Watts is an enigmatic figure in Canadian cultural history, and these case studies concentrate only on the immediate contexts of her writing. Her cultural impact, however, expands beyond her short-lived journalistic career. Her work as a theatre artist, as an editor, as an activist, and as a patron of the arts all deserve equally close scholarly attention. I offer starting points for future research. Watts’s writing and cultural impact alike are ripe for recovery.



[1] Nancy E. Butler notes that Livesay gives Watts this moniker “for legal reasons…but makes no further effort to conceal that it is Jim Watts about whom she is writing” (390).

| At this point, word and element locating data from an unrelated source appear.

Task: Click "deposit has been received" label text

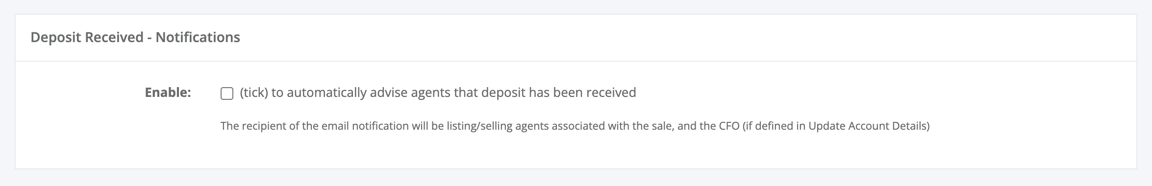Action: 558,93
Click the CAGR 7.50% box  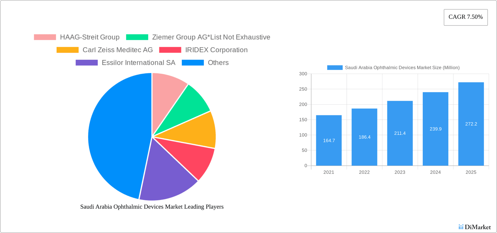[466, 17]
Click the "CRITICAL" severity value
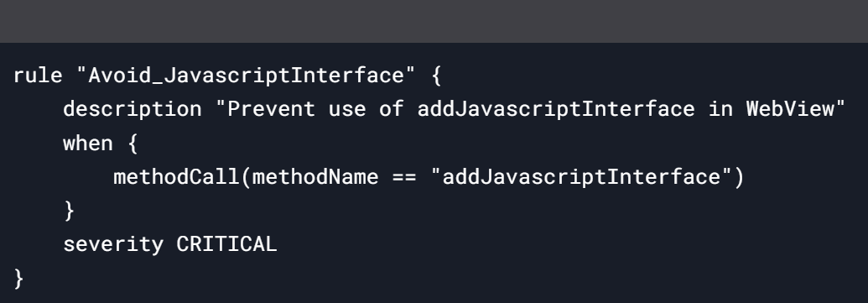 point(226,244)
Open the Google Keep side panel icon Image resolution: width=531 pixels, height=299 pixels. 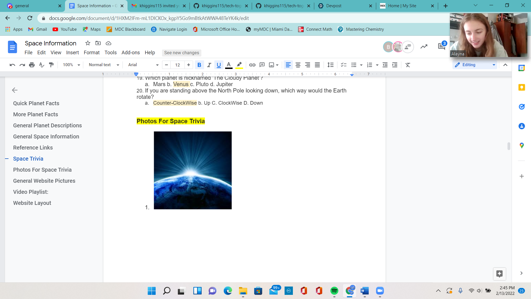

[2] Watts’s grandfather was a capitalist of enough wealth that Watts would receive a substantial inheritance in her twenties. However, no scholarly accounts have presented more detailed records of her family history. Some small pieces of evidence do exist to characterize Watts’s family. For instance, Dorothy Livesay notes that Watts would seek to spend more time in the Livesay household as a child as her parents were very strict (Journey With My Selves). Despite the money that Watts would eventually come into, as a teenager she did not expect to receive any routine inheritance when she turned twenty-one. When Livesay decided to go to Europe for a semester, Watts lamented that she wished to join Livesay, but would not likely be able to: “Really, though, I don’t get any money when I am 21 so that, unless the family would consider it, it would be hopeless” (qtd. in Livesay 72, Journey With My Selves). Whether Watts would not receive inheritance because she was a woman or because the wealth of her family has been overstated is unclear. Similarly, when Watts found a lack of money to be a barrier to her activities in Spain. First, she found it “impossible…to really function as a correspondent” (13:00), unlike privately funded correspondents like Ernest Hemingway, to the extent that she left for work in the censorship bureau and then the International Brigades. She also found herself without money after leaving Spain for France: “And I had no money, and no clothes. It was awful. I had to ring in Paris till someone wired me some money” (27:15). By contrast, Watts would famously fund the establishment of New Frontier and the Worker’s Theatre before she departed for Spain, demonstrating her access to not inconsiderable wealth. Watts seems to have been without funds in Spain, but not out of the reach of emergency support, and it is unclear whether her participation in the Spanish Civil War was the cause of any rift between Watts and her family that may have prompted them to withhold funds. Watts’s family life, then, seems to have been relatively affluent, but not so affluent that Watts could expect the same level of freedom with funds as such contemporaneous socialites, writers, and participants in the Spanish Civil War as Nancy Cunard. The nature of Watts’s family offers a fruitful area for future research.